Por esa época se fue a vivir con ellos un tío de Manolito, ya bastante mayor, que al quedar viudo se quedó solo pues no tenía hijos. Vivía en La Dehesa, San Juan, donde también tenía unos terrenos, de los cuales vivía. Se llamaba Pedro y todos le llamábamos «tío Pedro». Era un viejito muy amable y conversador y nos contaba muchas historias de su juventud que a nosotros nos hacía mucha gracia. También nos contaba algunas historias de brujas que decía haber conocido.
Era un hombre de costumbres fijas. Todos los días se levantaba de madrugada y antes de que llegara el pastor de una buena gañanía de animales, él les iba echando de comer e incluso se ponía a cantarles para tranquilizarlas. Otra costumbre suya era ir todas las tardecitas a la tienda-bar de Arturo a comprar, decía, fósforos. Pero todos sabíamos que iba a echarse un par de piscos de ron. Nosotros le veíamos siempre caminando despacio ayudado de un bastón que él mismo se había fabricado. Siempre saludaba muy atento y educado.
También tenía por costumbre que cuando se desojaban las piñas de millo iba cogiendo las hojas más cercanas a la propia piña, que eran las más finas y suaves, y las seleccionaba y recortaba para luego hacer los cigarros con su picadura. Procuraba hacer acopio suficiente para que le durara hasta la próxima cosecha. La verdad es que le daba un sabor especial al cigarro.
A veces le decíamos si nos dejaba hacer un cigarro y a Juan y a mí nos daba la hoja de caparacho y la borrega de la picadura para que lo hiciéramos, pero a otro amigo que se llama Alfredo no se la daba nunca porque, para hacerlo enfadar, solía hacer los cigarros muy gordos y casi le vaciaba la borrega.

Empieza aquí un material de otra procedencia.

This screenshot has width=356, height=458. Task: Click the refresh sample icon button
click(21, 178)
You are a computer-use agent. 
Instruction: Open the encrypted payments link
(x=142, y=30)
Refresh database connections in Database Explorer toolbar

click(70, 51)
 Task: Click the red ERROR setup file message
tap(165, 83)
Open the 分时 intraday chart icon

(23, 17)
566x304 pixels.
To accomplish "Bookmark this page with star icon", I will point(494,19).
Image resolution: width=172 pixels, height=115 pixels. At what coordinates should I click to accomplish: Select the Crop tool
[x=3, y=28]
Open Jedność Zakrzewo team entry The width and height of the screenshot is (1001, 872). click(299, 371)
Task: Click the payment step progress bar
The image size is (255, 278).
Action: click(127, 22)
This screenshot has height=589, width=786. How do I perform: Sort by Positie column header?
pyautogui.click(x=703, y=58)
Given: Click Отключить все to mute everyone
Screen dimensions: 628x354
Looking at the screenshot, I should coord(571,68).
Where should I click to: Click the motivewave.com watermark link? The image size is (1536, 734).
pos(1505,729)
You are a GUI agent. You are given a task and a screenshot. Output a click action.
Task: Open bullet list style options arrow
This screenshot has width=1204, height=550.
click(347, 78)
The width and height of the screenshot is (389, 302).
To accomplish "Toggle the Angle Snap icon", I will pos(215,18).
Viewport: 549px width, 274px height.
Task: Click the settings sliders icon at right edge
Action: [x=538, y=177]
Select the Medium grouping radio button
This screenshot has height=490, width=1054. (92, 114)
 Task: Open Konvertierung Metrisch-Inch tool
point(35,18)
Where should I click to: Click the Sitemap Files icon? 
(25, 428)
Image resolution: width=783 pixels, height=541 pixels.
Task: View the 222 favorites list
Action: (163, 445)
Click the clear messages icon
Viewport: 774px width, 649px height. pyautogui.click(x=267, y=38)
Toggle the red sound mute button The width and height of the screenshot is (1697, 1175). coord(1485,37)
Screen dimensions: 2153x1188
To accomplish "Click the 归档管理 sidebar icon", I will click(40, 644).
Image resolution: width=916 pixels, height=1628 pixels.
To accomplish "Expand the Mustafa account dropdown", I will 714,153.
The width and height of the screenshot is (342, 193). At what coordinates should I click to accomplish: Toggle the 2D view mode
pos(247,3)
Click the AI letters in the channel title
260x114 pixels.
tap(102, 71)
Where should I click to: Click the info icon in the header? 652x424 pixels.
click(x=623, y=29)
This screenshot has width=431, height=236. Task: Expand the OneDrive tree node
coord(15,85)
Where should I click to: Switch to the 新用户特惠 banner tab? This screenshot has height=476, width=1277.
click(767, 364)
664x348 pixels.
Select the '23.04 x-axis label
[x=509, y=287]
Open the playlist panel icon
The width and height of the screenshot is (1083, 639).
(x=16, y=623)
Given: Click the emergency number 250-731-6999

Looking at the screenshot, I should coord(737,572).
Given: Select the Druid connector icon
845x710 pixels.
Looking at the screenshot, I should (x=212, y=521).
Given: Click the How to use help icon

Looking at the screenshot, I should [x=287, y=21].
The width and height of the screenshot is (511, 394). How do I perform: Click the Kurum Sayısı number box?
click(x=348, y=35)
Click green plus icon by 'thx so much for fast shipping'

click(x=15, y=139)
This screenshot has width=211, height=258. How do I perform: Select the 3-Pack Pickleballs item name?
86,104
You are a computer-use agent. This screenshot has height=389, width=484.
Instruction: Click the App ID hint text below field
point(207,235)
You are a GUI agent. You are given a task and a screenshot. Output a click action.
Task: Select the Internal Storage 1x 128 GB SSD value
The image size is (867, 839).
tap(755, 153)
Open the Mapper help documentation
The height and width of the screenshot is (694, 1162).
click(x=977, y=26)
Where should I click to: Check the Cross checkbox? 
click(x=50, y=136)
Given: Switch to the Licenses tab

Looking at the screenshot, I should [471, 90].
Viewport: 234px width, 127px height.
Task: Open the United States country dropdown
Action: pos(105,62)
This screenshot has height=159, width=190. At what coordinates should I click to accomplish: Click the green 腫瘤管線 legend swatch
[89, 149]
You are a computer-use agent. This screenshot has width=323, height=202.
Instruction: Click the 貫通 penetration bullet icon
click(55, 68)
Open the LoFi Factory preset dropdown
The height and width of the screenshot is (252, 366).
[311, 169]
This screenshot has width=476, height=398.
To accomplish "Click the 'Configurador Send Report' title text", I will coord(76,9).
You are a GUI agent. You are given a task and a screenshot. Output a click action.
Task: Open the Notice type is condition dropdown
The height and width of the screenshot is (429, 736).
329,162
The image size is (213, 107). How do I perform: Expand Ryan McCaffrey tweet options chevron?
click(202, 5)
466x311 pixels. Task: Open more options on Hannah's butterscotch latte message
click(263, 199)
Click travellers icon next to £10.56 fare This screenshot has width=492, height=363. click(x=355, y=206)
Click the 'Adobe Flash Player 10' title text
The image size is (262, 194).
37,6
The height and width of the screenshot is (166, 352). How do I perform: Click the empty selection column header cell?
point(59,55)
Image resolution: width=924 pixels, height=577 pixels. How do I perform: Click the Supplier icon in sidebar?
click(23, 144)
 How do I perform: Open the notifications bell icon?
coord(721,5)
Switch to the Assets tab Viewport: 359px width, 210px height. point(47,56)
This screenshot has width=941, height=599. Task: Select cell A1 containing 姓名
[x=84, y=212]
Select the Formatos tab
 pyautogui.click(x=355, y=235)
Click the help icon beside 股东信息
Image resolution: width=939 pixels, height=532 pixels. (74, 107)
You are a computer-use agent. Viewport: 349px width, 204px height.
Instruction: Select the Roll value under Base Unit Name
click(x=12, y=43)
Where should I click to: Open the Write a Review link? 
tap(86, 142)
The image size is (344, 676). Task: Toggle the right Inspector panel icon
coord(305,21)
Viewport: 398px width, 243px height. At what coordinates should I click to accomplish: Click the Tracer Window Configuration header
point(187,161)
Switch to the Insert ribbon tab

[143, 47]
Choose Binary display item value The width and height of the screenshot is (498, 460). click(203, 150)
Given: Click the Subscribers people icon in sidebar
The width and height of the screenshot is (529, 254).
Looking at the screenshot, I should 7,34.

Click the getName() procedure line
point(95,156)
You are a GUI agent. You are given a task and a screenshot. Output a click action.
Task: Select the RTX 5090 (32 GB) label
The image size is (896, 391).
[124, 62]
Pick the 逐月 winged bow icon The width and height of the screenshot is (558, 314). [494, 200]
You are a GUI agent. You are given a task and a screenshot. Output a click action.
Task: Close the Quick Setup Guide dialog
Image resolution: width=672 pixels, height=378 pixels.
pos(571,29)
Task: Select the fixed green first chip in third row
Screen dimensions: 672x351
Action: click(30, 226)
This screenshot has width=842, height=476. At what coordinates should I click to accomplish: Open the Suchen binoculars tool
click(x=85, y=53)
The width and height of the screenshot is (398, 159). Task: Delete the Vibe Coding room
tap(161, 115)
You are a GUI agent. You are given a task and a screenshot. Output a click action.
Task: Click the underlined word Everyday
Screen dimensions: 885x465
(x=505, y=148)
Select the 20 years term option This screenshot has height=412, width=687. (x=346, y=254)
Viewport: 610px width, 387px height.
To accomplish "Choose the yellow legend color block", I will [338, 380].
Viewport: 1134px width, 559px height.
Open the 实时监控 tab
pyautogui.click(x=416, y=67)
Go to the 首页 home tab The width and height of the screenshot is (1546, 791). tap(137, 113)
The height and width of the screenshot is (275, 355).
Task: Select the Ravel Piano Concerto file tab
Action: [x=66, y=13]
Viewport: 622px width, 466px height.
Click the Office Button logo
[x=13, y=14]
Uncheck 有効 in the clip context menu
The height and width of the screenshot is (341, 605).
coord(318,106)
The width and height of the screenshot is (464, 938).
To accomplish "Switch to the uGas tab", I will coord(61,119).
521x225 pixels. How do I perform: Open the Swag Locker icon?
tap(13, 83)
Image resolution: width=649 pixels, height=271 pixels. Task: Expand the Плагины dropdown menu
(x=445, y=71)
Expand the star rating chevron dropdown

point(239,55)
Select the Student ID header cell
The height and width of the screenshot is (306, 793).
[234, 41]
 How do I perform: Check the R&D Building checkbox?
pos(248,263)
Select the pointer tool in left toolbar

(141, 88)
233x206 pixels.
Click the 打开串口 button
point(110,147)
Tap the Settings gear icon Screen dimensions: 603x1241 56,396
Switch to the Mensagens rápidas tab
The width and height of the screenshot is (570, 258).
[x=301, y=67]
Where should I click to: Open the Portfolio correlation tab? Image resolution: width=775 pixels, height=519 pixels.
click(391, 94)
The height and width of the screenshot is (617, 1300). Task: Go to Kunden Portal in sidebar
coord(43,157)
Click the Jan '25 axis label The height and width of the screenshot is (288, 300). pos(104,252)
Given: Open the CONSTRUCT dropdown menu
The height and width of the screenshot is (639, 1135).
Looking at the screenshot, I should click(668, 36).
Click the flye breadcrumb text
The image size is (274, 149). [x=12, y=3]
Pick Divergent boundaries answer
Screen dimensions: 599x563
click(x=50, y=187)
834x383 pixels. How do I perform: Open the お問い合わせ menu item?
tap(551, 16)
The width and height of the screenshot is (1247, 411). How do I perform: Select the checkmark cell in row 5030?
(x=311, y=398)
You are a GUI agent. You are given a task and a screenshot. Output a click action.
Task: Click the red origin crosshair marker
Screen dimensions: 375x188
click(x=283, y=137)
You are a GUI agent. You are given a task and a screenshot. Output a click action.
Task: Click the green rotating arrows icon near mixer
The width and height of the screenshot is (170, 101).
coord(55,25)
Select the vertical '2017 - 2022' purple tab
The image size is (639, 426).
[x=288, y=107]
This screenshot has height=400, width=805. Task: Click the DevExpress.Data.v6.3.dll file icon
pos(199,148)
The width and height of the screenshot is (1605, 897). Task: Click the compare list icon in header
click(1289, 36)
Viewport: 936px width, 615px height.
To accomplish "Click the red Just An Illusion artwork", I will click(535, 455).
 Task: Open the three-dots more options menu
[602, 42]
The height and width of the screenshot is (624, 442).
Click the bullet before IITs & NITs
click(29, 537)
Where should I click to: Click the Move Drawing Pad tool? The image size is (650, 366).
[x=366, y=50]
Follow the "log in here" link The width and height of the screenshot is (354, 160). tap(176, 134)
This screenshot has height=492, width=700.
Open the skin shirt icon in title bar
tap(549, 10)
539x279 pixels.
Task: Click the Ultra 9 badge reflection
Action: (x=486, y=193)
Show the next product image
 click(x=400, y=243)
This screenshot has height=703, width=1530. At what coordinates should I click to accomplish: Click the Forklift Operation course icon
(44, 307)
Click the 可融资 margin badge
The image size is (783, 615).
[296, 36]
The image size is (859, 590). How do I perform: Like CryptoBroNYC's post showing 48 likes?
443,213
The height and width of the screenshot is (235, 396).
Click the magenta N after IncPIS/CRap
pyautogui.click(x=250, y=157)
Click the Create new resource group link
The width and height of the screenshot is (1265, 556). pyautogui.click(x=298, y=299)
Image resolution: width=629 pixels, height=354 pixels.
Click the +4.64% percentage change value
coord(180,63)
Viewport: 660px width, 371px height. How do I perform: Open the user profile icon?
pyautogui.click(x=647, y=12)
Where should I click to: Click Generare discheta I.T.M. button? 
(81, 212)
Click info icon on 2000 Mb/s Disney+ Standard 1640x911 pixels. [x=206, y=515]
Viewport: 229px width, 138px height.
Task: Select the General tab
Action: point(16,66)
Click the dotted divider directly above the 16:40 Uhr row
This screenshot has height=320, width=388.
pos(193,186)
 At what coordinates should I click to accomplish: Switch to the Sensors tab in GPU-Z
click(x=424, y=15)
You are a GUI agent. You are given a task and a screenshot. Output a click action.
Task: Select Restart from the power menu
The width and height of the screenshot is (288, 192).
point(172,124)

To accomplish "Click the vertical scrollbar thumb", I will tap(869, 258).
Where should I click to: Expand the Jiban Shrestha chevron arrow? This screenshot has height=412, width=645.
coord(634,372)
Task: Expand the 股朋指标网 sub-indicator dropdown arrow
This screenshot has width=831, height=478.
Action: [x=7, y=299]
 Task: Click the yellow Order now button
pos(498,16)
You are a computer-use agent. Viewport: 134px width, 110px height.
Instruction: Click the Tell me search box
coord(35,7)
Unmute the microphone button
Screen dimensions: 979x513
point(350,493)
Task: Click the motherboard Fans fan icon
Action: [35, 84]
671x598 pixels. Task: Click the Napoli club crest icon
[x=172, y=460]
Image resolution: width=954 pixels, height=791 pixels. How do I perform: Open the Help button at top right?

Él solía decir que el cigarro había que hacerlo finito como la «picha de un gato».
Un día Juan descubrió, o alguien se lo dijo, que al soplar el tallo hueco de una calabacera emitía un sonido idéntico al bramido de una vaca, y entonces decidimos gastarle una broma al pobre tío Pedro.
El se solía sentar en un banco de hormigón que había en el patio. Sin que él nos viera hacíamos sonar el invento que, como dije, emitía un sonido idéntico a una vaca. El pobre viejo se mostraba muy inquieto pues estaba muy lejos del alpendre y se ponía a mirar por todas partes.
También cenaba muy temprano, apenas oscurecía, y luego le gustaba sentarse en un banco de cemento que había frente a la cocina fumándose un cigarro para luego irse a dormir. Nosotros seguíamos con la broma y cuando él más relajado estaba empezamos a soplar el artilugio y el pobre hombre, que estaba convencido de que aquello era una bruja, sacó su cuchillo que siempre llevaba al cinto, se dirigió a una poza de las plataneras que estaban muy cerca, y haciendo una cruz con el cuchillo en la tierra lo clavó en el centro y se puso a rezar.
Entonces nos dimos cuenta de que nos habíamos pasado. Que el pobre hombre lo estaba pasando mal de verdad. Y arrepentidos acabamos con la broma y enterramos el tallo en las plataneras donde estábamos escondidos..
El pobre tío Pedro nos contaba pasados unos días el encuentro que había tenido con una bruja que se hacía pasar por una vaca. Decía que él sabía quién era. Nunca le dijimos la verdad. Seguro que tampoco lo hubiera creído.
Era un buen hombre y nosotros unos mataperros.